When author Michael Lewis was preparing an article featuring President Obama, the two spent six months in close company.
Lewis was participating in the President’s basketball games, sitting up front in Air Force One, and chatting with him whenever he had a free moment.
When Lewis presented the President with the following scenario: “Assume that in thirty minutes you will stop being President. I will take your place. Prepare me. Teach me how to be President”, he gave some very interesting advice:
”You need to remove from your life the day-to-day problems that absorb most people for meaningful parts of their day. You’ll see I wear only grey or blue suits. I’m trying to pare down decisions. I don’t want to make decisions about what I’m eating or wearing. Because I have too many other decisions to make. You need to focus your decision-making energy. You need to routinize yourself. You can’t be going through the day distracted by trivia (1).”
The President’s ideas about ’decision-making energy’ is backed by science. One of the most fascinating examples of this is a 2011 study (2) in which psychologists examined the factors that impact whether or not a judge approves a criminal for parole.
The researchers examined 1,112 judicial rulings in which parole board judges decided whether or not to allow the criminal to be released on parole. (Some of the criminals were asking for a change in parole terms rather than release.)
What the psychologists found was that it wasn’t the factors you might think that most influenced these judges; it wasn’t the type of crime committed or what law had been broken that decided which way the ruling was going to go; it was the time of day.
At the beginning of the day, a judge was likely to give the criminal a favourable ruling about 65 percent of the time. Then, as the morning wore on, the judge became drained by making more and more decisions. As fatigue kept increasing, the likelihood of obtaining a favourable ruling steadily dropped to zero before lunch time.
After the lunch break the judge would come back refreshed and the likelihood of a favourable ruling would immediately jump back up to about 65 percent. The same scenario would then play out in the afternoon. The judge got more and more tired and at the end of the day, the chances of a favourable ruling were down to zero percent once again.
No matter what the crime was, this trend held true for all 1,112 cases(!!).
How could this be? Well, your willpower works like a muscle and just like a muscle in your body it will get tired when you use it a lot. The judges were experiencing what researchers refer to as ’decision fatigue’ – in other words, the deteriorating quality of decisions made by an individual after a long session of decision making (3).
When their willpower muscle was running out the judges found it easier to say no and keep everyone locked up rather than debating whether or not the criminal was trustworthy enough to leave prison.
All of the decisions you make throughout your day slowly drain your willpower muscle. When your energy for mental activity is low, your self-control is likely to be impaired and this is what researchers refer to as a ’state of ego depletion’.

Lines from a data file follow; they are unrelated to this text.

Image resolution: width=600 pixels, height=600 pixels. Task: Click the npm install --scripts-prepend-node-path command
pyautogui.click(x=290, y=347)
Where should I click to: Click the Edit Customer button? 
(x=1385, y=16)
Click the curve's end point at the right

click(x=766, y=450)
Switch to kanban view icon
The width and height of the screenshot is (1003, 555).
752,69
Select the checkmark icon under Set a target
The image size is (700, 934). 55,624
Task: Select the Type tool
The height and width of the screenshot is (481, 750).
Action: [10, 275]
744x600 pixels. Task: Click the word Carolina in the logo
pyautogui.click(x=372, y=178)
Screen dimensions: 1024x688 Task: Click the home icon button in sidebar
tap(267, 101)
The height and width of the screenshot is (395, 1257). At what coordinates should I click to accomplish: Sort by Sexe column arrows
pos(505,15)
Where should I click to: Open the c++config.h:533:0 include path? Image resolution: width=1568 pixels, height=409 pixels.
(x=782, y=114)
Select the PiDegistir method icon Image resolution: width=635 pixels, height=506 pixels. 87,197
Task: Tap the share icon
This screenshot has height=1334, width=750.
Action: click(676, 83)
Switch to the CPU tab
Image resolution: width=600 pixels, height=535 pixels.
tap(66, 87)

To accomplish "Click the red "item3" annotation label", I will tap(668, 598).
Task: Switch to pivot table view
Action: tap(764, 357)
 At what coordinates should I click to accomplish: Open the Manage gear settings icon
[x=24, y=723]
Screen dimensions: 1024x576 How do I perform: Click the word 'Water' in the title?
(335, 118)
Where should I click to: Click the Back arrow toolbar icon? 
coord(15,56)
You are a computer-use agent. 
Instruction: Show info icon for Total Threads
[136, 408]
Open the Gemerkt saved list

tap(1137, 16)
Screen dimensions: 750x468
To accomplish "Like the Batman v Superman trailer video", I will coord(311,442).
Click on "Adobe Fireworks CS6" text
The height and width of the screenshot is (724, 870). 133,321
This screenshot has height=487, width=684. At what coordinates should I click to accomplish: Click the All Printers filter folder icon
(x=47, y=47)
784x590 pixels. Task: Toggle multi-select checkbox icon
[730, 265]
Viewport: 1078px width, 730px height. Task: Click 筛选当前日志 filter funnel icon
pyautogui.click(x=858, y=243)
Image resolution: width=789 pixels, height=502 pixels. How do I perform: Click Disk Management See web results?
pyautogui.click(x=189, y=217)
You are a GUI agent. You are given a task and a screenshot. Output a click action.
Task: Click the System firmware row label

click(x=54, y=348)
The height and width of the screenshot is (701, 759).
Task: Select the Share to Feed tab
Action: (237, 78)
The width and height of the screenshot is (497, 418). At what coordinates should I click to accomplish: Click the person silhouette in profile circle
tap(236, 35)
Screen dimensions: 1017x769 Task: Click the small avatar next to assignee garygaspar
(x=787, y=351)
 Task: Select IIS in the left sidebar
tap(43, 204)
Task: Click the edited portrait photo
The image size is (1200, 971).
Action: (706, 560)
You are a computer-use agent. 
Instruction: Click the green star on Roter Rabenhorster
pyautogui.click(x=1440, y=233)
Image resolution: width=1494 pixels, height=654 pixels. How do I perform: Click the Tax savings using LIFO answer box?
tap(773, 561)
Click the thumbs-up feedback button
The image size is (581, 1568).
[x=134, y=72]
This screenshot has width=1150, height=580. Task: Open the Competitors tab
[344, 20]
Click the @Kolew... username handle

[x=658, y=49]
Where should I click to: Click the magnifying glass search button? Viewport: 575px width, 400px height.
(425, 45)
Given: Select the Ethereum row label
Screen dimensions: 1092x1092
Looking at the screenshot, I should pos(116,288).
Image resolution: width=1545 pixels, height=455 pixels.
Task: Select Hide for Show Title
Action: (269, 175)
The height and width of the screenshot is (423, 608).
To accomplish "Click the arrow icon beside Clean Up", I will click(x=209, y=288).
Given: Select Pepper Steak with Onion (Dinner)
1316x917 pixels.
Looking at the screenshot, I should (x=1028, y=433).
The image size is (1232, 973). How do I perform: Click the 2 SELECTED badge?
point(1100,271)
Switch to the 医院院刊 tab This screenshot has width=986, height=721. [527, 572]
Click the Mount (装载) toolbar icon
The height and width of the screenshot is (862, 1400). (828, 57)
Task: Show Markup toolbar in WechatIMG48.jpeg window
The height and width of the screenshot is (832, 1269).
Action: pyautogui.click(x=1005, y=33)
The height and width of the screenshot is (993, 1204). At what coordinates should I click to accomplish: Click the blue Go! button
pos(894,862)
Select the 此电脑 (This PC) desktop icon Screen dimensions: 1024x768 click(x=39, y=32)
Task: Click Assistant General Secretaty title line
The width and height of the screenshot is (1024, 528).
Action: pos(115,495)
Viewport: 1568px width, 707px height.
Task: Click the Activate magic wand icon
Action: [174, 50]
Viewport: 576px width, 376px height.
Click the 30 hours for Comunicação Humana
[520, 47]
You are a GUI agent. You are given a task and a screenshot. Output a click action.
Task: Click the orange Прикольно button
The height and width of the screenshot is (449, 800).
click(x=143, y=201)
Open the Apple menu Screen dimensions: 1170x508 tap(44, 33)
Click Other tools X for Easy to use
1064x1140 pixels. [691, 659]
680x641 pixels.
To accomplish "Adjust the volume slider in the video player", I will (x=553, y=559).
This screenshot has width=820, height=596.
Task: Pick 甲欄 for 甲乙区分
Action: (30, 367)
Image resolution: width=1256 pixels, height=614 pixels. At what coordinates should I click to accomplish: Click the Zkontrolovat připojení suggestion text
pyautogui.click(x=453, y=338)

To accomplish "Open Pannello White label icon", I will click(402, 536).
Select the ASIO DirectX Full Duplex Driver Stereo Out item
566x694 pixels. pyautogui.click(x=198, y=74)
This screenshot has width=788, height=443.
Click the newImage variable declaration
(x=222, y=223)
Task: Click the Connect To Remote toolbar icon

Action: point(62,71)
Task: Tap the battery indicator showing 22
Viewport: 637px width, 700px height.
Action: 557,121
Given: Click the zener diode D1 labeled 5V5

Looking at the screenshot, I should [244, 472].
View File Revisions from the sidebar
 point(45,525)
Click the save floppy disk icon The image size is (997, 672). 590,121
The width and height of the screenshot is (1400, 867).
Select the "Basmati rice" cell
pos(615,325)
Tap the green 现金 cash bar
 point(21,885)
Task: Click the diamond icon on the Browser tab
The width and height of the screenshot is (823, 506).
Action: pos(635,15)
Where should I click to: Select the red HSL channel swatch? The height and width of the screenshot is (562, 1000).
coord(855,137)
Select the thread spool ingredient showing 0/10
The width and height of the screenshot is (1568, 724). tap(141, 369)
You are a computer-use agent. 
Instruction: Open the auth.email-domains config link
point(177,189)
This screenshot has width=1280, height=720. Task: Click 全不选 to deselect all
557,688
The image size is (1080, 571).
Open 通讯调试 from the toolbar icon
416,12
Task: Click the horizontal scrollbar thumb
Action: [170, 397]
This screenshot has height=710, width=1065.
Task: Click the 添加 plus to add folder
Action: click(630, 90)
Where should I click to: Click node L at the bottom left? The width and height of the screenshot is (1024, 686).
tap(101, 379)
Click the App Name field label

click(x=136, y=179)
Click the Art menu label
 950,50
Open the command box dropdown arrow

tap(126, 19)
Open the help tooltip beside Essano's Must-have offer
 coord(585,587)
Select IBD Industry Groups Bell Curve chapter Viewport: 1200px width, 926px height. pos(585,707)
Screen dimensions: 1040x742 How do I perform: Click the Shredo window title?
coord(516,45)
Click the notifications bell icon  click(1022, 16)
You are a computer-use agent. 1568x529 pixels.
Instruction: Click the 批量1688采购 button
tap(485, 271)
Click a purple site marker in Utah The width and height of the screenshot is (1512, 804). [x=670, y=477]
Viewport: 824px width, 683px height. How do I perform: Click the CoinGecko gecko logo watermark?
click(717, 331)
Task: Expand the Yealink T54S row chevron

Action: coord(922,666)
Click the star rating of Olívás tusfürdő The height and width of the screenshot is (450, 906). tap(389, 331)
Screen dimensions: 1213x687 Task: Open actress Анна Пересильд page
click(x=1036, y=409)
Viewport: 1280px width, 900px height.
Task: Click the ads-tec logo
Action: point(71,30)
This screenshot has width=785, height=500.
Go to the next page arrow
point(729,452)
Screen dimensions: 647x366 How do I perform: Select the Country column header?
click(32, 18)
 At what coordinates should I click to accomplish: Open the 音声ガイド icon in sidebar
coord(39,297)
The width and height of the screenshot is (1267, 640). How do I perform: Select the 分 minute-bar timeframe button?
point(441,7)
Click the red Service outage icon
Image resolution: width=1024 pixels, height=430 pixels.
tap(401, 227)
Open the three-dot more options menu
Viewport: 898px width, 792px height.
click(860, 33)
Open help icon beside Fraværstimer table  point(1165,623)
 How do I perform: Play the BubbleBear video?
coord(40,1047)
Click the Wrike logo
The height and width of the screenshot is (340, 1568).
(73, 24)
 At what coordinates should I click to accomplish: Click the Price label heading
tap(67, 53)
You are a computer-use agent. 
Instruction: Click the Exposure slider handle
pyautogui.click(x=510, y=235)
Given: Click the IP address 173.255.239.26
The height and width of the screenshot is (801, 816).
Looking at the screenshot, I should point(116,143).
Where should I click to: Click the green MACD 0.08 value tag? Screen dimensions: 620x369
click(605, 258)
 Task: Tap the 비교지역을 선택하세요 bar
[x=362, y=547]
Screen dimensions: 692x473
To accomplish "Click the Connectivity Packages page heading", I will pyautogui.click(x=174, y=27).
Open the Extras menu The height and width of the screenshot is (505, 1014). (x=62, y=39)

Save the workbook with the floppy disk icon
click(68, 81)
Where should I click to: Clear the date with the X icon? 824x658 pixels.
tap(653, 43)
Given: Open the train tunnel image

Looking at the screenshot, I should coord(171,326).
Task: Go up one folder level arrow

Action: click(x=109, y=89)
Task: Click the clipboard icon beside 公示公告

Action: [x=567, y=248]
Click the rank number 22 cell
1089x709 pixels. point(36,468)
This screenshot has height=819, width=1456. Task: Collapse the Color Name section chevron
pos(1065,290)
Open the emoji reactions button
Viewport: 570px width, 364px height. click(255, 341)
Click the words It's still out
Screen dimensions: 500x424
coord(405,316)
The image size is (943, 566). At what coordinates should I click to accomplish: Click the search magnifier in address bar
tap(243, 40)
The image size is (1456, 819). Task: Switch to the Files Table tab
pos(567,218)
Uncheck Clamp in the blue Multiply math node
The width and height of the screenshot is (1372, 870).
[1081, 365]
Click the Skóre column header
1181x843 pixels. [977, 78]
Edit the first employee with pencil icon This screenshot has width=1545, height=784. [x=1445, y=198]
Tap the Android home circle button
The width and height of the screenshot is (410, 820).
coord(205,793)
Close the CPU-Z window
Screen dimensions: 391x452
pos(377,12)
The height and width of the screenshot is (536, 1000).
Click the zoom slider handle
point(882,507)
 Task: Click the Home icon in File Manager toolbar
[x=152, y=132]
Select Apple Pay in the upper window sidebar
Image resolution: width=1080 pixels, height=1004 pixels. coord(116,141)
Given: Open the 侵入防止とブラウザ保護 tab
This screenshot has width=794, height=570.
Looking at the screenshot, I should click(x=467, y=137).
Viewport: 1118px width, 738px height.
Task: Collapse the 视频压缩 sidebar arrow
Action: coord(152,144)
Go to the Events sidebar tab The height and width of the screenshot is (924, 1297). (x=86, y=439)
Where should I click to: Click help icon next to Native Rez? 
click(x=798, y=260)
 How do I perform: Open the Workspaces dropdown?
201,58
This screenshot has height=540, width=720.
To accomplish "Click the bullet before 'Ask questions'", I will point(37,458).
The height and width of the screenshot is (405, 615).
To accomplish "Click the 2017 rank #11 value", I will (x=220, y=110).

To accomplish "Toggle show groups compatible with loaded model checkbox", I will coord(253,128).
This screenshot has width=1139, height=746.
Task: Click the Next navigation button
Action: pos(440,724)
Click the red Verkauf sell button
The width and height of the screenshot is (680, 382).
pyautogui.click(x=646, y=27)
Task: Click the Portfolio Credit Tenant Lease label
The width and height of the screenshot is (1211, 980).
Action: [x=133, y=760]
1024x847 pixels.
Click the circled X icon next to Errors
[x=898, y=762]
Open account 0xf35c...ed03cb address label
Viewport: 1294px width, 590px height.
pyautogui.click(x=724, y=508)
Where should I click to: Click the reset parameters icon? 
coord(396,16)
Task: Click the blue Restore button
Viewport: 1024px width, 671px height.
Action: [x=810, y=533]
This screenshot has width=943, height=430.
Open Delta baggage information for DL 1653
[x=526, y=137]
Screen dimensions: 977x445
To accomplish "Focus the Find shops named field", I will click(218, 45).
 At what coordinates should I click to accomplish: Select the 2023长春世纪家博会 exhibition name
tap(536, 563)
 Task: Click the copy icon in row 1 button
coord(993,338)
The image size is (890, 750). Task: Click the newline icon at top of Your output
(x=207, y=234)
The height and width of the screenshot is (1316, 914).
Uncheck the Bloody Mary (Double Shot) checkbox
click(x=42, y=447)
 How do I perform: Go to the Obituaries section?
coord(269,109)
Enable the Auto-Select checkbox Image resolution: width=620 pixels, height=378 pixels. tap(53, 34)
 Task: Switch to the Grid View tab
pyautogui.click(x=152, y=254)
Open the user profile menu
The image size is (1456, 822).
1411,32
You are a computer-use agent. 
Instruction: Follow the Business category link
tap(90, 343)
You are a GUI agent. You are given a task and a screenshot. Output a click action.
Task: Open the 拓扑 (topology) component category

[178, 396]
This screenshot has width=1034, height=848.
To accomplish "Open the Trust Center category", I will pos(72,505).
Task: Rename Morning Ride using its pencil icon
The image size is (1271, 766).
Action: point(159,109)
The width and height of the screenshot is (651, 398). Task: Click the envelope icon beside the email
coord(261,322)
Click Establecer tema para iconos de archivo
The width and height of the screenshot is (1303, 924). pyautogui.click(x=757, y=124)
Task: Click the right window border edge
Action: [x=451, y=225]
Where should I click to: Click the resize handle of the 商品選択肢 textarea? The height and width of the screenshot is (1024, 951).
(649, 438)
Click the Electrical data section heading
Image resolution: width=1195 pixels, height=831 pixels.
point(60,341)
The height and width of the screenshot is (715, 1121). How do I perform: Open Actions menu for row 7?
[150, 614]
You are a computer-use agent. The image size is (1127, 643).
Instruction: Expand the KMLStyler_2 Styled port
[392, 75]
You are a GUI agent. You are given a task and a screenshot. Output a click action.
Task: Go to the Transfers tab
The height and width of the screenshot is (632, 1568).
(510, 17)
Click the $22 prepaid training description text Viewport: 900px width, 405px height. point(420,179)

In a key experiment on this area, psychologist Roy Baumeister and his colleagues (4) showed that people, who initially resisted the temptation of chocolates, were later less able to persist on a difficult and frustrating puzzle task. They also found that when people voluntarily gave a speech that included beliefs contrary to their own, they were also less able to persist on the difficult puzzle.
Later research by Kathleen Vohs and her colleagues (5) has confirmed that repetitive choices deplete people’s mental energy, even if these choices are mundane or even relatively pleasant.
There are three major takeaways from this research that you can use to keep your self-control high and make great choices:
1. Make fewer decisions. Every decision you make throughout the day depletes your willpower muscle and impairs your decision making. The obvious solution to this is to make fewer decisions. ”Identify the aspects of your life that you consider mundane — and then ‘routinise’ those aspects as much as possible” (6). Use evening and morning routines. Avoid early decision fatigue by planning the night before what you’re going to eat and wear. Have your most important tasks for the day written down. The more you can routinise, the more mental muscle you can free up.
2. Prioritise what’s most important. As we’ve seen, our willpower fluctuates throughout the day. Use this to your advantage by planning accordingly. Tackle your biggest and most important tasks when your mental energy is high. Usually first thing in the morning is a great time for these things. Also do your best to save your most important decisions for times when your willpower muscle is well rested. Research has shown that low levels of blood glucose impairs self-control and decision making (7) so it might be a good idea to eat some simple carbohydrates like an apple, a banana or a spoonful of honey when your willpower is starting to dwindle.
3. Start small. When you’re trying to create a new habit, avoid falling into the trap of asking too much of your depleted willpower muscle. Start so small that you don’t have to rely on high mental energy to do it:
Don’t worry about results when you’re just starting out. If you just stay consistent these small changes will naturally expand into the more demanding behaviour you want to create.
In short — the keys to increasing your willpower and making better decisions is to make less unimportant decisions, make the important decisions at the right time and avoid relying on willpower when you’re creating change.
Never cut a tree down in the wintertime.
Never make a negative decision in the low time.
Never make your most important decisions when you are in your worst moods.
Wait. Be patient. The storm will pass. The spring will come.